Get ready for mortgages to become more expensive - and stay that way.
The Obama administration has released its recommendations for reforming housing markets and overhauling the government's role in backing mortgages. And virtually all of them involve pulling back the supports the government has traditionally provided to make home loans more affordable.
Even the 30-year fixed-rate mortgage, prepayable without penalty, which generations of homebuyers have come to regard as a near-birthright, could eventually be priced out of reach of many homebuyers and play a significantly reduced role in the housing market.
A gradual elimination of Fannie Mae and Freddie Mac
The key part of the proposals, released today in a report to Congress, is for gradually phasing out Fannie Mae and Freddie Mac, the two government-charted lenders that back the majority of U.S. residential mortgages, but which suffered massive losses in the collapse of the subprime mortgage market.

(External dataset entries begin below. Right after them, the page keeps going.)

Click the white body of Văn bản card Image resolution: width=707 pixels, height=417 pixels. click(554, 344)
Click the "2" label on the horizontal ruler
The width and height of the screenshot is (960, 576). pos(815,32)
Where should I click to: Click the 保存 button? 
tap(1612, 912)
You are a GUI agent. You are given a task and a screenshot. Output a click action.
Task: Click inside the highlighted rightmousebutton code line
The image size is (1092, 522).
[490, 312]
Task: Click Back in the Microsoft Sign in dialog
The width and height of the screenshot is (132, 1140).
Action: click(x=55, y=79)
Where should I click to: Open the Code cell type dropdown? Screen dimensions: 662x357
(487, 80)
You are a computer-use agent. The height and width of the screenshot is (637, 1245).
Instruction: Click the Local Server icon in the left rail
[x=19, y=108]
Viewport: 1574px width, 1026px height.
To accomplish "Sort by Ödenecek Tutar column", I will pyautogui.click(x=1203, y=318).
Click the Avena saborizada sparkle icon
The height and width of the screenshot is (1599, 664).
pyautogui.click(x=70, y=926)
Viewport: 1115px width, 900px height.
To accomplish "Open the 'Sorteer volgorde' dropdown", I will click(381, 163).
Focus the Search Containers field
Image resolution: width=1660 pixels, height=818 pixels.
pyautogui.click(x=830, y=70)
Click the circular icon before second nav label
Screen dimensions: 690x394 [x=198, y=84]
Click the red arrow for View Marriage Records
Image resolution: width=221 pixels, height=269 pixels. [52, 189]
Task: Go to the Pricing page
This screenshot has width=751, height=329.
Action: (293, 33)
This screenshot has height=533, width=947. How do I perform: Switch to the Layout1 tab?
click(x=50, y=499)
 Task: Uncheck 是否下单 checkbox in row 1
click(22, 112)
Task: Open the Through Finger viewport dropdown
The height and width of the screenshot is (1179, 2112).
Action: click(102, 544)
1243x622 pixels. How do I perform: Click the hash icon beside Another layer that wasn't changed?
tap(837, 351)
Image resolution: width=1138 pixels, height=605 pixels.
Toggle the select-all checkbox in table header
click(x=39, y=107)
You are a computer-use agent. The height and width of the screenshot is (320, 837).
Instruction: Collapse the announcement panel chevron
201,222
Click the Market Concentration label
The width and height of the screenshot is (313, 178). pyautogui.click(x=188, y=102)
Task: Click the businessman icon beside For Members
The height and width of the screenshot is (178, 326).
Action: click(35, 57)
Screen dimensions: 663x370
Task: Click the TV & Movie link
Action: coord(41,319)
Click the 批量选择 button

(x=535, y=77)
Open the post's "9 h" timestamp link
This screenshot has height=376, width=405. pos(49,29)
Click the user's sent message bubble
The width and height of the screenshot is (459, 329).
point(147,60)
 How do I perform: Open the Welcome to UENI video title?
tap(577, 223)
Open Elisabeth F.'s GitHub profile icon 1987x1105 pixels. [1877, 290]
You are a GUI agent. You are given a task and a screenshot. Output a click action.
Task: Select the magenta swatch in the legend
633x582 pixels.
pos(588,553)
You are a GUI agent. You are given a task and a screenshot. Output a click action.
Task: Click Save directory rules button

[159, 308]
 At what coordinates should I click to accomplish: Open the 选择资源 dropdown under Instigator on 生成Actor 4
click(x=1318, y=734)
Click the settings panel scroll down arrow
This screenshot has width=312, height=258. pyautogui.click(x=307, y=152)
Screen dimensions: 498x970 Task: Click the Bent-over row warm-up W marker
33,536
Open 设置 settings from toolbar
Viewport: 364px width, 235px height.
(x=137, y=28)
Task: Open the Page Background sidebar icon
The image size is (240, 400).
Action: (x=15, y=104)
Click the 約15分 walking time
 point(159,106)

What might replace them is not yet clear, although three options proposed in today's report all envision a far less active government role in supporting affordable home loans.
Those changes would begin almost immediately, by gradually eliminating the competitive advantages Fannie Mae and Freddie Mac have over private lenders, by requiring them to increase their pricing to a level even with the private market over the next few years.
In addition, the administration is also calling for reductions in the maximum loan amount for mortgages backed by the lenders, first by allowing a temporary increase in conforming loan limits to expire as scheduled in October, then seek further reductions later on. The maximum currently is nearly $730,000; it is set to fall back to $417,000 this fall, which would exclude a big chunk of potential borrower in certain markets.
Affordable mortgage support to be more limited
To be sure, the Obama administration is not backing completely away from government support for affordable mortgages. However, it envisions that such support should be targeted at low- and moderate-income homeowners with good credit, rather than broader mortgage affordability for the middle class in general.
"Going forward, the government's primary role should be limited to robust oversight and consumer protection, targeted assistance for low- and moderate-income homeowners and renters, and carefully designed support for market stability and crisis response," the report read.
"Although the government still has an important role to play in housing finance, private markets - subject to strong oversight and standards for consumer and investor protection - should be the primary source of mortgage credit and bear the burden for losses," another portion read.
The report proposes that the FHA return to its role as the targeted provider of mortgage credit for low- and moderate-income borrowers and first-time homebuyers. It envisions the FHA accounting for about 10-15 percent of the mortgage market, its historical norm, down from around 30 percent currently, with measures in place to prevent it from claiming a larger share as Fannie Mae and Freddie Mac are wound down.
Three options suggested
Of the three proposals for replacing Fannie and Freddie, only one envisions a government role similar to that of the two lenders, although significantly scaled back from what they do. All envision higher borrowing costs for most mortgage consumers, although with greatly reduced taxpayer exposure to potential losses.
The first proposal suggests an almost fully privatized mortgage market, with government involvement limited to a few narrowly targeted types of loans, such as FHA, VA and USDA mortgages. The second proposal closely resembles the first, except with a limited government guarantee that would kick in to ensure access to credit during times of economic crisis.
In both, the private sector would absorb virtually all the risk involved. However, the report notes that mortgage costs would likely rise for the majority of borrowers, and that traditional 30-year fixed-rate mortgages could be priced out of reach for many.
The third option would involve a broad government insurance for mortgages that conform to certain underwriting standards, much as presently occurs with Fannie Mae and Freddie Mac. However, it would be a secondary insurance that would only pay out to investors after a primary, private guarantor was wiped out. This option is seen as likely offering the lowest-cost mortgages of the three, including availability of prepayable, 30-year fixed-rate loans, although at higher costs than are currently available.
Congress will undoubtedly have its own say as to what the eventual replacement or overhaul of Fannie Mae and Freddie Mac will look like, but today's proposals likely sets forth what the parameters of the debate will be.